We all get into them, and it takes some of us longer than others to get out of them. No, I'm not talking about the backseat of a two-door car (is anyone else completely inept at getting in and out of those?), but a rut. Sometimes it's a mental block, sometimes it's lack of inspiration. But precious time doesn't have to be wasted. Here are some great ways to get stuff done even when you're just "not feeling it."

1. Get a new office wardbrobe. For those of you who roll out of bed every morning and put on the same tired uniform, we’re right there with you. But sometimes puttting on a new mindset is as easy as putting on a new blouse. 

2. Learn a new skill. One popular way to tackle a mental block: pick something you want to learn and get to work figuring out how to do it. Choose something you know will involve a good amount of time spent researching online. Google is a no-brainer.

3. Read up on your field. Start each morning catching up on the latest work-related news. Begin every day with a new idea, so you'll be able to suggest new ways to do things and keep up with the professional chatter.

4. Answer emails or do other "housekeeping" type tasks. Sometimes mental clutter is brought on by clutter elsewhere... your inbox, your desk, your life, etc. Forcing yourself to answer every email that you can in one sitting not only gets those things off your plate, but also lightens the pressure (which sometimes releases your mental block, too). Likewise, organizing random papers can bring to light some notes (and inspiration) that you'd forgotten about. If an abruptly ended conversation with a friend is still weighing on your mind, clear it up.

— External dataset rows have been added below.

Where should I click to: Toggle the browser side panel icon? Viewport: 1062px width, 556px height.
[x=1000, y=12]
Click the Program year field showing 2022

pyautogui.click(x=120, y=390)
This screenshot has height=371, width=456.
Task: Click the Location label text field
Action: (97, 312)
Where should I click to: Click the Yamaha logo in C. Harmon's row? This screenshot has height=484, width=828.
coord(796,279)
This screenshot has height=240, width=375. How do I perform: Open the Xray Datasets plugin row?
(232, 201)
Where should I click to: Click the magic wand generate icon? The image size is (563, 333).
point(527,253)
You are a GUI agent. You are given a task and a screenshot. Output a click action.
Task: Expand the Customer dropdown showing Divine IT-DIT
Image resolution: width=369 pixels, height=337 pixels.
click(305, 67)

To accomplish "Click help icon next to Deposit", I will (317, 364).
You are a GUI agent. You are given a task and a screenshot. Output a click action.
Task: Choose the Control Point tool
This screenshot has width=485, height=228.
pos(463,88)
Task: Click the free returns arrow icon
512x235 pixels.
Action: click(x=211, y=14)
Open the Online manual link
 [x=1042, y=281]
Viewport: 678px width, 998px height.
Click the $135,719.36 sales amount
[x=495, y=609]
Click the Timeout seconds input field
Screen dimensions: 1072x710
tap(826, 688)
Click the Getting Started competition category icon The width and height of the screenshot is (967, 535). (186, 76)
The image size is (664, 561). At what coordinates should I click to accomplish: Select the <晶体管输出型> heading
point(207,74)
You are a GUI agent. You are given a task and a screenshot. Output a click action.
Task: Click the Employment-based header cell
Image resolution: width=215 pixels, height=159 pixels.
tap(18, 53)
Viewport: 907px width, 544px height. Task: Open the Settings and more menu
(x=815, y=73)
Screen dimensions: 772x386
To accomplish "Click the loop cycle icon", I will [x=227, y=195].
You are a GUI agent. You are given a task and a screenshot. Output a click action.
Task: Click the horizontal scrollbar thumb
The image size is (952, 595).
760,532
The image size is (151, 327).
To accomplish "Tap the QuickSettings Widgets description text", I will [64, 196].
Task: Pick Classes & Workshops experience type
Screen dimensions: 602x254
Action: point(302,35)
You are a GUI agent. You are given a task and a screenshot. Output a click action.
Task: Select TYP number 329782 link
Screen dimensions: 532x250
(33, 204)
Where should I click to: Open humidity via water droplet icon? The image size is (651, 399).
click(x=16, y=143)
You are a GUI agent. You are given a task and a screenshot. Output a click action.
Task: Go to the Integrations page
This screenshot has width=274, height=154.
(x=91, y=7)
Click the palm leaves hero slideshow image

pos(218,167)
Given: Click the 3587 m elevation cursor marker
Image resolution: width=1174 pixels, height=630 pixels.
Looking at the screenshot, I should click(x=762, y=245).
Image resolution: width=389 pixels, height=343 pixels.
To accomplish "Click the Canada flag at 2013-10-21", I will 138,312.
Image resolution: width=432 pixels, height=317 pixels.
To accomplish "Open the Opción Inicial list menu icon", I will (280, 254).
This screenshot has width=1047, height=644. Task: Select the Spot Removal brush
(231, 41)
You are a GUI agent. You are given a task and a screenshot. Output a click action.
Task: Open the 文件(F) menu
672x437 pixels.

5. Do whatever it is you're avoiding. Just get it over with already. In journalism, there's a saying: write your first draft, delete everything but your last paragraph, and write your story using your last paragraph as your new lede. It doesn't work all the time, but sometimes you know your first version is going to be awful, so you might as well get it out of the way.
6. Exercise. This one's probably least popular. This may not work for those committed to a desk from 8-5, but if you have the flexibility and freedom, get your body (and your brain moving.) Even a brisk 15 minute walk can help clear your head. Outdoors and along the water preferred.